Download or read book Writing Culture written by James Clifford and published by Univ of California Press. This book was released on 2023-11-10 with total page 332 pages. Available in PDF, EPUB and Kindle. Book excerpt: These seminal essays place ethnography at the intersection of interpretive anthropology, cultural studies, social history, travel writing, discourse theory, and textual criticism. They grapple with issues of power and poetics in contemporary situations of globalization, post-coloniality, and post-modernity. Since its publication in 1986, Writing Culture has been a source of generative controversy and innovation in anthropology. It continues to inspire scholars and activists across the humanities, social sciences, and arts who are concerned with experimentation and ethics in cultural analysis. This anniversary edition is augmented with a new foreword by Kim Fortun, Associate Professor of Science and Technology Studies at Rensselaer Polytechnic Institute, exploring the legacies of Writing Culture in the twenty-first century.

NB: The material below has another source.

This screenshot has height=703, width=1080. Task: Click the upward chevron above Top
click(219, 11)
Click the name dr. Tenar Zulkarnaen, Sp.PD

Download The Antinomies Of Realism PDF
Author :
Publisher : Verso Books
Release Date :
ISBN 10 : 9781781681916
Total Pages : 432 pages
Rating : 4.7/5 (168 users)

Download or read book The Antinomies Of Realism written by Fredric Jameson and published by Verso Books. This book was released on 2013-10-08 with total page 432 pages. Available in PDF, EPUB and Kindle. Book excerpt: The Antinomies of Realism is a history ofthe nineteenth-century realist novel and its legacy told without a glimmer of nostalgia for artistic achievements that the movement of history makes it impossible to recreate. The works of Zola, Tolstoy, Pérez Galdós, and George Eliot are in the most profound sense inimitable, yet continue to dominate the novel form to this day. Novels to emerge since struggle to reconcile the social conditions of their own creation with the history of this mode of writing: the so-called modernist novel is one attempted solution to this conflict, as is the ever-more impoverished variety of commercial narratives – what today’s book reviewers dub “serious novels,” which are an attempt at the impossible endeavor to roll back the past. Fredric Jameson examines the most influential theories of artistic and literary realism, approaching the subject himself in terms of the social and historical preconditions for realism’s emergence. The realist novel combined an attention to the body and its states of feeling with a focus on the quest for individual realization within the confines of history. In contemporary writing, other forms of representation – for which the term “postmodern” is too glib – have become visible: for example, in the historical fiction of Hilary Mantel or the stylistic plurality of David Mitchell’s novels. Contemporary fiction is shown to be conducting startling experiments in the representation of new realities of a global social totality, modern technological warfare, and historical developments that, although they saturate every corner of our lives, only become apparent on rare occasions and by way of the strangest formal and artistic devices. In a coda, Jameson explains how “realistic” narratives survived the end of classical realism. In effect, he provides an argument for the serious study of popular fiction and mass culture that transcends lazy journalism and the easy platitudes of recent cultural studies.